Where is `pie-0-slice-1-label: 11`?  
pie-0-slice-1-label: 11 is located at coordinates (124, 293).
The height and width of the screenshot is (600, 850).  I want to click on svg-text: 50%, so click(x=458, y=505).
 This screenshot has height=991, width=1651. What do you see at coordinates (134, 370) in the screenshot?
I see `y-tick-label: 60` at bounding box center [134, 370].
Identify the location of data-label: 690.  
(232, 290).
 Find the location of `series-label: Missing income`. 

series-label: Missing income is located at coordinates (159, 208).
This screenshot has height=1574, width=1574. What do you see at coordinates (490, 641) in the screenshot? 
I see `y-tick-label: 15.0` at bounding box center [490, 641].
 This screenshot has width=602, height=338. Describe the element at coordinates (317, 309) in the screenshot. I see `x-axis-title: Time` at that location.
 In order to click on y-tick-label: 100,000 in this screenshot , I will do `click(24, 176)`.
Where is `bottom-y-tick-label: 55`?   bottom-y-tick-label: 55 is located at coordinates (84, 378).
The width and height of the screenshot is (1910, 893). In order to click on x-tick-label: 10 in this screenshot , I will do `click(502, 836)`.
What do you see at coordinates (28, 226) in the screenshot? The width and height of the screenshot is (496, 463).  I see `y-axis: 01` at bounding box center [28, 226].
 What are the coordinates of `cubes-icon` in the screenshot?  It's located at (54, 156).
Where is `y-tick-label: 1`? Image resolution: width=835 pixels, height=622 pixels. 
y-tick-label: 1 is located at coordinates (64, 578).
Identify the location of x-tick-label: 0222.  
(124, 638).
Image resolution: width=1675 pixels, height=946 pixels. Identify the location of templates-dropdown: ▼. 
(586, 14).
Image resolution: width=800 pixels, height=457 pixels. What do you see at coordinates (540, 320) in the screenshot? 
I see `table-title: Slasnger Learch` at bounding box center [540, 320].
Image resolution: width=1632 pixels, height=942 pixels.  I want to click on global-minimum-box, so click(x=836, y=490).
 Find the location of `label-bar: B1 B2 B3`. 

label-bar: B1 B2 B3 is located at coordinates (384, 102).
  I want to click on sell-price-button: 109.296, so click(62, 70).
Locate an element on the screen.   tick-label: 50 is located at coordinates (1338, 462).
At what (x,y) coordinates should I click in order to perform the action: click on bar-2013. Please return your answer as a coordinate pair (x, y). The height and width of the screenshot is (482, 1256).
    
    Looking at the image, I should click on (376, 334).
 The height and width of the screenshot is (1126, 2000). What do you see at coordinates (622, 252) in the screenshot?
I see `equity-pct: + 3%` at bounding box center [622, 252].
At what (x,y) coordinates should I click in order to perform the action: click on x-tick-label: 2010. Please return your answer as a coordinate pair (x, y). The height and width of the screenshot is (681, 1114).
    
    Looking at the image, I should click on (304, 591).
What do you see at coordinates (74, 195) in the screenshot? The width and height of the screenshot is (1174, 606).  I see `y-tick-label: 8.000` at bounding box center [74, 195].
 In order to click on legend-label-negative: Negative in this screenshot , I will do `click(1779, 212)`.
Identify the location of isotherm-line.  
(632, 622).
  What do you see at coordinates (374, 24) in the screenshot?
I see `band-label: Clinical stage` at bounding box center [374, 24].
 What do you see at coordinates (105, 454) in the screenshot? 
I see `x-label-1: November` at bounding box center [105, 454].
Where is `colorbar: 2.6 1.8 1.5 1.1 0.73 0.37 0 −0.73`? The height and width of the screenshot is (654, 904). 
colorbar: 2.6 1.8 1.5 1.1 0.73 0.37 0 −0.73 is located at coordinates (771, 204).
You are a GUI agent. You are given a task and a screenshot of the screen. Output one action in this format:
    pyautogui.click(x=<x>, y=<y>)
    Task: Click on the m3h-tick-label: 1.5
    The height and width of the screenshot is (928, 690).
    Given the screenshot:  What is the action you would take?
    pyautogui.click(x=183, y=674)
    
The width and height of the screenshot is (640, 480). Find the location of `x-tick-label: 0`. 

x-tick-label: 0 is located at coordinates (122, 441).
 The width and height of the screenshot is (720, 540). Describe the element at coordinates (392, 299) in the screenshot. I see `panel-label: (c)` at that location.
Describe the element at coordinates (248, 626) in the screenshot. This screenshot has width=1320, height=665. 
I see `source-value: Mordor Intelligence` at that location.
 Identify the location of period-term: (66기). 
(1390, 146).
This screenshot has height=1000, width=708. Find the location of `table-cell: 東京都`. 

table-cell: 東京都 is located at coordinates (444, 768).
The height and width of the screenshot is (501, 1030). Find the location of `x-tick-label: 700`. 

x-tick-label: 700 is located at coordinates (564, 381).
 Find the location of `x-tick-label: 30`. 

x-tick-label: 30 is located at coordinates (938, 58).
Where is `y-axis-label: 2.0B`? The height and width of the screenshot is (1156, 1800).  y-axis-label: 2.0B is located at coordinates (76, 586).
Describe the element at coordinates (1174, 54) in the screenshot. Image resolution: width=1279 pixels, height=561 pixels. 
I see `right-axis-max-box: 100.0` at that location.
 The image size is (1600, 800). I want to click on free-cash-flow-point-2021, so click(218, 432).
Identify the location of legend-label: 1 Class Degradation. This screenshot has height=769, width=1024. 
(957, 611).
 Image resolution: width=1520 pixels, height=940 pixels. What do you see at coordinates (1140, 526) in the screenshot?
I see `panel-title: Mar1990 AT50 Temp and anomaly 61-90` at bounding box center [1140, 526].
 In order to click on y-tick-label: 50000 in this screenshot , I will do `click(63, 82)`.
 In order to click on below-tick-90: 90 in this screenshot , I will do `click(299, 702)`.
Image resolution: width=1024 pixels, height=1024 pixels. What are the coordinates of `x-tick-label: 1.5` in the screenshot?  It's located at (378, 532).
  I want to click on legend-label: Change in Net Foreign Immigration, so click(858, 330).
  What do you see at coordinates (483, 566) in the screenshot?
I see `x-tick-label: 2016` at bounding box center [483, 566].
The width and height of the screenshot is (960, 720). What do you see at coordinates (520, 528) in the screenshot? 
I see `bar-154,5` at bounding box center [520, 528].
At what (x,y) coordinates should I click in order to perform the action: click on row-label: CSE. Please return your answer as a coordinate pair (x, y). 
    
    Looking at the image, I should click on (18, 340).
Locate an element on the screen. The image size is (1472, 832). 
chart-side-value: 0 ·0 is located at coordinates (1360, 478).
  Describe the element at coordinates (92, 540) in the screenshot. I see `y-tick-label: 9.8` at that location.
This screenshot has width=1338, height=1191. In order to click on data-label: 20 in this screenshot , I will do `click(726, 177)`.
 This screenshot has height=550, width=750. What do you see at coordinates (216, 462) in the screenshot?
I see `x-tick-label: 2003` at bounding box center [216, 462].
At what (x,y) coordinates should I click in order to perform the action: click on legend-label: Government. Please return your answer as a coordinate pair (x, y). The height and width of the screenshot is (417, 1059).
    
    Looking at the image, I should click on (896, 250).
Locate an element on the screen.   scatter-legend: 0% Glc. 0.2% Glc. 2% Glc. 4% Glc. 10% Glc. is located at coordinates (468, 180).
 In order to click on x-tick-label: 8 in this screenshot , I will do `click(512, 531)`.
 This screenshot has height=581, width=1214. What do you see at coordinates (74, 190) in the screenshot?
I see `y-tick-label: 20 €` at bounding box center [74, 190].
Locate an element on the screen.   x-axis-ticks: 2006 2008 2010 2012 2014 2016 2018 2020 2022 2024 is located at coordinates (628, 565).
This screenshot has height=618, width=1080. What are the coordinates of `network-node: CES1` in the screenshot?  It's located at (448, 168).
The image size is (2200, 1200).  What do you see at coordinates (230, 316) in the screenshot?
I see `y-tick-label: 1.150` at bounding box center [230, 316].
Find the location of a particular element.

※ ※ ※

What you will do ->
In the stretch of rows from the line containing "What do you see at coordinates (374, 24)" through the line containing "colorbar: 2.6 1.8 1.5 1.1 0.73 0.37 0 −0.73 is", switch "Where is" to "Locate" and give those lines again with everything else unchanged.

Reply to the exercise ->
  What do you see at coordinates (374, 24) in the screenshot?
I see `band-label: Clinical stage` at bounding box center [374, 24].
 What do you see at coordinates (105, 454) in the screenshot? 
I see `x-label-1: November` at bounding box center [105, 454].
Locate `colorbar: 2.6 1.8 1.5 1.1 0.73 0.37 0 −0.73`? The height and width of the screenshot is (654, 904). 
colorbar: 2.6 1.8 1.5 1.1 0.73 0.37 0 −0.73 is located at coordinates (771, 204).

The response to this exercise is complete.